(WRITTEN EXERCISE):
Find each line in the records below that contains the word "checkmark" and copy those lines in full. Case counts.

(INPUT DATA):
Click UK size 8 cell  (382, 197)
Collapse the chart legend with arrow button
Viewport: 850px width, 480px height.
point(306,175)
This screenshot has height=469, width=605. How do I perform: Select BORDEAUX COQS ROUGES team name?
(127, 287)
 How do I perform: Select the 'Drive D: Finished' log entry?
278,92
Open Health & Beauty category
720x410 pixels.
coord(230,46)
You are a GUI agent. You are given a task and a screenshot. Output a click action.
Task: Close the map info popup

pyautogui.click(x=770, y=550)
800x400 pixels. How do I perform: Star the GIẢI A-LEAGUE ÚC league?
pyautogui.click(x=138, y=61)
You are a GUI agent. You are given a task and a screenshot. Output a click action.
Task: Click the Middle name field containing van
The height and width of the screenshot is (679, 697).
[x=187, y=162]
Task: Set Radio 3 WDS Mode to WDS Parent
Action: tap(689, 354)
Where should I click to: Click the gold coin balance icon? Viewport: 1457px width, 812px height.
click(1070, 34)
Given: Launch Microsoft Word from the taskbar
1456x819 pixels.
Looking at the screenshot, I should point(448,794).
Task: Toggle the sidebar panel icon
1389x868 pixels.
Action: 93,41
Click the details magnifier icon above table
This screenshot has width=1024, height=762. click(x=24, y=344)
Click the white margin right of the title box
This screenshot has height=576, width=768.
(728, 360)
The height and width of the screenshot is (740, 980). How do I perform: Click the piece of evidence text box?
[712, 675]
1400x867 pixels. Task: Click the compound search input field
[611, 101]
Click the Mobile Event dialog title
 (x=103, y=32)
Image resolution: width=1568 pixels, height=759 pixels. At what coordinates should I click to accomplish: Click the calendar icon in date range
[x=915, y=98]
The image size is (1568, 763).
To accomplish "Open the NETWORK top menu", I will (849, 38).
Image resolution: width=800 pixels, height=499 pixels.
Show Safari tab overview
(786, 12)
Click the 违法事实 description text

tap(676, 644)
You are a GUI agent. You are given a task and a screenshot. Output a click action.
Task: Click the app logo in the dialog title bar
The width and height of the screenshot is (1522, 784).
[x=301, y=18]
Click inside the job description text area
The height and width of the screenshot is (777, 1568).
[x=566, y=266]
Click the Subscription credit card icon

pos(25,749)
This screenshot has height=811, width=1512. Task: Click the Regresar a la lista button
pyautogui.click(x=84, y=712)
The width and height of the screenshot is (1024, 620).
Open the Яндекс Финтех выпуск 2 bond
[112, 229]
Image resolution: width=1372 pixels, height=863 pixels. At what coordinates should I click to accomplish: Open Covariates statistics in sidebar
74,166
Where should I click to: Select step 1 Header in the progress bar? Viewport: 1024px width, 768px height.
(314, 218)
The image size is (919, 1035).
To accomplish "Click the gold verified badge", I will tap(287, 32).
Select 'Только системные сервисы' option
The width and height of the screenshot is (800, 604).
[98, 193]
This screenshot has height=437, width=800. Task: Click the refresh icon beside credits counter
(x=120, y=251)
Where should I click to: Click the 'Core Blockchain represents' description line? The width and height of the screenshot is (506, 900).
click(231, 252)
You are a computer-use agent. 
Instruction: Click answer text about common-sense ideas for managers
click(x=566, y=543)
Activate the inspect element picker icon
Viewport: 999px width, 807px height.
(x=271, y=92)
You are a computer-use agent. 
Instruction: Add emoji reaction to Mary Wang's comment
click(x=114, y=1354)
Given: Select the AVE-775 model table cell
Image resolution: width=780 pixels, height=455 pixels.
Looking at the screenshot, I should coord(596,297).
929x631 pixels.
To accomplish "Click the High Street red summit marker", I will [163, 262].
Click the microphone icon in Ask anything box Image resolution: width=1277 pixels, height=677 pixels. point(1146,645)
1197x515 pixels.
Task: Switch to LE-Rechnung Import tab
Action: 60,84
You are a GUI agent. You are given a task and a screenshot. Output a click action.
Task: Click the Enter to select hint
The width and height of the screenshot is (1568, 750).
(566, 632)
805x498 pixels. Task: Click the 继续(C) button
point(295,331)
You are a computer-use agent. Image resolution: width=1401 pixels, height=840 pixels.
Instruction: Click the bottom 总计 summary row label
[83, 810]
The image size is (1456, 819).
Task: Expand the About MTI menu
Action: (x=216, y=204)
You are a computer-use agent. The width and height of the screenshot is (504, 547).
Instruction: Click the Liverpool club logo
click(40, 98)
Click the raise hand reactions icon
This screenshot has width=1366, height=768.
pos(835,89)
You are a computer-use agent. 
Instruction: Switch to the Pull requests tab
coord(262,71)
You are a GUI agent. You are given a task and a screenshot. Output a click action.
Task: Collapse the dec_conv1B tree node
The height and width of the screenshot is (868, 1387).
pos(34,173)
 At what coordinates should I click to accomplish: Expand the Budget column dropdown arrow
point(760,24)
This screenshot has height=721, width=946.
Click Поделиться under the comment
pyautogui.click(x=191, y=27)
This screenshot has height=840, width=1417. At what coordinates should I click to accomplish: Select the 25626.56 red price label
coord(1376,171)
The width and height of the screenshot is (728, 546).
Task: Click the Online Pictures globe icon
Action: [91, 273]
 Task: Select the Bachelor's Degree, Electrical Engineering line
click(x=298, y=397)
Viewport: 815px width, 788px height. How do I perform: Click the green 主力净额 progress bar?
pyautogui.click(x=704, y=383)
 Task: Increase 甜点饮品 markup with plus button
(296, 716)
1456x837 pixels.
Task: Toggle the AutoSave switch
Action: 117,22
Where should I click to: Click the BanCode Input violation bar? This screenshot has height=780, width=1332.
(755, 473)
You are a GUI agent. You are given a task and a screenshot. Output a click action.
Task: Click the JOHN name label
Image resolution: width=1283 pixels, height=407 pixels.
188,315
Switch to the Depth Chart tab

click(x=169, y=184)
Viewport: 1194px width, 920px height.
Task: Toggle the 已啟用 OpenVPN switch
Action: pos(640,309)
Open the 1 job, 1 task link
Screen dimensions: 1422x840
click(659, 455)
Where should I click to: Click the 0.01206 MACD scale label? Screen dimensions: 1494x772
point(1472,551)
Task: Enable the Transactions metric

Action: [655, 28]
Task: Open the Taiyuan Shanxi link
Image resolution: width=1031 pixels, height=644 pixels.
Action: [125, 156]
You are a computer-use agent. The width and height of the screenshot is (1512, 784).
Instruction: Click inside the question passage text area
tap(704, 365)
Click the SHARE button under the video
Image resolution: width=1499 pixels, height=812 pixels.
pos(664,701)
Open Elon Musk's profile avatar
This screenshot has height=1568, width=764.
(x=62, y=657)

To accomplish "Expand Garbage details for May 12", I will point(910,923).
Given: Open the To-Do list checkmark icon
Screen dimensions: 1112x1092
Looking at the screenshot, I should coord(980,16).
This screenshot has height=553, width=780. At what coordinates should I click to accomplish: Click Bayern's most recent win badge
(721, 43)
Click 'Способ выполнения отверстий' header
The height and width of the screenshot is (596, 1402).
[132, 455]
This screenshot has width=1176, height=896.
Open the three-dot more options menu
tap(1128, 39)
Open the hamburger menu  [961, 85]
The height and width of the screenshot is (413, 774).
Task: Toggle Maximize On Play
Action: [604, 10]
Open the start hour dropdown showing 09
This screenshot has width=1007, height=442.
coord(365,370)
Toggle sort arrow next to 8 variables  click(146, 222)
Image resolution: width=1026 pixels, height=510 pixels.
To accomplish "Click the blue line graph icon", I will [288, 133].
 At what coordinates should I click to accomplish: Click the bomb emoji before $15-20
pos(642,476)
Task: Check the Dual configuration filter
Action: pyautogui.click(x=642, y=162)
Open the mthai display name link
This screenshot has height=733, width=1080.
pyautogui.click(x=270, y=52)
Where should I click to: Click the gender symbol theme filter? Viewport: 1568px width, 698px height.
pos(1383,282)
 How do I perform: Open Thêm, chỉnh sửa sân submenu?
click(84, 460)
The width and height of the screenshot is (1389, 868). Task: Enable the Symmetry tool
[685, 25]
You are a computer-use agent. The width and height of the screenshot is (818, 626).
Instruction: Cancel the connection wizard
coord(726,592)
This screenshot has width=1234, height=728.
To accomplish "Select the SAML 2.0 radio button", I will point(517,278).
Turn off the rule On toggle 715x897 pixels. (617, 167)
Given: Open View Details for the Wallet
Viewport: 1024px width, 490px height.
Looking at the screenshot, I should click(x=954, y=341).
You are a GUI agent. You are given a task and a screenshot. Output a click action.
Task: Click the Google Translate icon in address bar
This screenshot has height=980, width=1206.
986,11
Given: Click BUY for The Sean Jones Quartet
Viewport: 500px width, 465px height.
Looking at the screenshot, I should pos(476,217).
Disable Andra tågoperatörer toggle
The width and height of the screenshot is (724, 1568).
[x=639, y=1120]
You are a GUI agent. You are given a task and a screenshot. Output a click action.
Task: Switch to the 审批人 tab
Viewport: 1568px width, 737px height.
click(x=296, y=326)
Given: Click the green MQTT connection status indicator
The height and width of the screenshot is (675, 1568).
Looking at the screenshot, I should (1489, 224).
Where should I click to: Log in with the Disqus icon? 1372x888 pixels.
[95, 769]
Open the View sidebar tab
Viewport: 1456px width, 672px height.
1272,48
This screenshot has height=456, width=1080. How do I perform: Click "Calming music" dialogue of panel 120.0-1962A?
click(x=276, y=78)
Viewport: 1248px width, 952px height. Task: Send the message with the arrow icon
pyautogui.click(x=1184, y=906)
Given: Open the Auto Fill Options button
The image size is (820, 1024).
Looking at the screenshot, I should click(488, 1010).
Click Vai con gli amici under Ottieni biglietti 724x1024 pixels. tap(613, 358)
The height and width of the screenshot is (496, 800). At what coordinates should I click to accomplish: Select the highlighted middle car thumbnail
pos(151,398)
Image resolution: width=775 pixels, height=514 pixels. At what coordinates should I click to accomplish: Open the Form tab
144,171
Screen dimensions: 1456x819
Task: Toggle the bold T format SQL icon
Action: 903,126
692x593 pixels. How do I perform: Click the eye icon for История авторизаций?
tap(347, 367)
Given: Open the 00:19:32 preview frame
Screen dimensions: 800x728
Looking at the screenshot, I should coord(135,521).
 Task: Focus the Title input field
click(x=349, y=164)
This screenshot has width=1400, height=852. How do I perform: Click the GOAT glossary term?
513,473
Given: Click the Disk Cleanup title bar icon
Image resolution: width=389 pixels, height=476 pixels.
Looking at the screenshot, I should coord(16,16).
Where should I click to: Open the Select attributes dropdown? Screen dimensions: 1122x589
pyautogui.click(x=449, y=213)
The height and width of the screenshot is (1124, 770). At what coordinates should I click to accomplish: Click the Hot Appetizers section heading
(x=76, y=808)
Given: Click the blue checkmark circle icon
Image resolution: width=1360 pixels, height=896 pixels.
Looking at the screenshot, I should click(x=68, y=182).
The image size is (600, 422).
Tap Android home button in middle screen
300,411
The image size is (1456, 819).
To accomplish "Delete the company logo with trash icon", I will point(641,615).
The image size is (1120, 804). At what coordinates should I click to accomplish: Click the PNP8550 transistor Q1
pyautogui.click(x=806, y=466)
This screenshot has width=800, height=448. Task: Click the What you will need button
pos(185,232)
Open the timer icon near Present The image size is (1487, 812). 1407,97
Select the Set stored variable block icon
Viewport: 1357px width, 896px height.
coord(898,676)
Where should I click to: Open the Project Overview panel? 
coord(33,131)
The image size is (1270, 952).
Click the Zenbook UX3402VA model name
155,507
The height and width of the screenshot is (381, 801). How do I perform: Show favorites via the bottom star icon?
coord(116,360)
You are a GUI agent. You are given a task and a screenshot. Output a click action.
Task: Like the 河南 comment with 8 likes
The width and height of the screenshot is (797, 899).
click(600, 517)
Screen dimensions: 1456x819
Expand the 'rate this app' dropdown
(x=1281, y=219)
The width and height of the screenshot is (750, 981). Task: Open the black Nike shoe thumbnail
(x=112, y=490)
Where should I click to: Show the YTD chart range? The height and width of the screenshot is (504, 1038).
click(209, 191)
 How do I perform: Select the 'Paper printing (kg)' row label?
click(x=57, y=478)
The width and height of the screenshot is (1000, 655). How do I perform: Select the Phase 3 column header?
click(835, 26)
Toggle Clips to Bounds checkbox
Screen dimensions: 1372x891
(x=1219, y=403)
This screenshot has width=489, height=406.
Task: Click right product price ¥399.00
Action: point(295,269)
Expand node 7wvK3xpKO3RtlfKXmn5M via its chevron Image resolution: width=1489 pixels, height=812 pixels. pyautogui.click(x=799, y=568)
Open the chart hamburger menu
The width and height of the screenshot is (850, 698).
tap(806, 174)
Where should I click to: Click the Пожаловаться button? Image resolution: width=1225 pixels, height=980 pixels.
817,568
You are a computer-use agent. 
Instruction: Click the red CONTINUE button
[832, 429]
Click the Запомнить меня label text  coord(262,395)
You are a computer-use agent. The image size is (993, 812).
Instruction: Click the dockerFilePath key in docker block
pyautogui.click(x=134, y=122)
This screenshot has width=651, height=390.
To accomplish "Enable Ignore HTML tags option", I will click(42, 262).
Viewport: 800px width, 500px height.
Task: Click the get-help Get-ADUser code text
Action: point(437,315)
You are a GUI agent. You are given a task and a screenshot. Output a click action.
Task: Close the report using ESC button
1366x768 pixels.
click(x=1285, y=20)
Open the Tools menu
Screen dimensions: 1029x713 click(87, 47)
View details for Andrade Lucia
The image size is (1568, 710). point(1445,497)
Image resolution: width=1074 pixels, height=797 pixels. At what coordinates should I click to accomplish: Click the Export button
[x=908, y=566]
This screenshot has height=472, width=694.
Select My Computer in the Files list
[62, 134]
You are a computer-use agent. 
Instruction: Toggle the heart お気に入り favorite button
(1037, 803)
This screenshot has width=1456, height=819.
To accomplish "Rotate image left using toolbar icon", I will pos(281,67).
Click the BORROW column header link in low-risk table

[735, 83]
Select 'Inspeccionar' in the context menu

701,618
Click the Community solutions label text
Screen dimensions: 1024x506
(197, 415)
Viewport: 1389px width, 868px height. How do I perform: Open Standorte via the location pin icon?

(ANSWER FOR THE TASK):
Given: Open the To-Do list checkmark icon
Given: Click the blue checkmark circle icon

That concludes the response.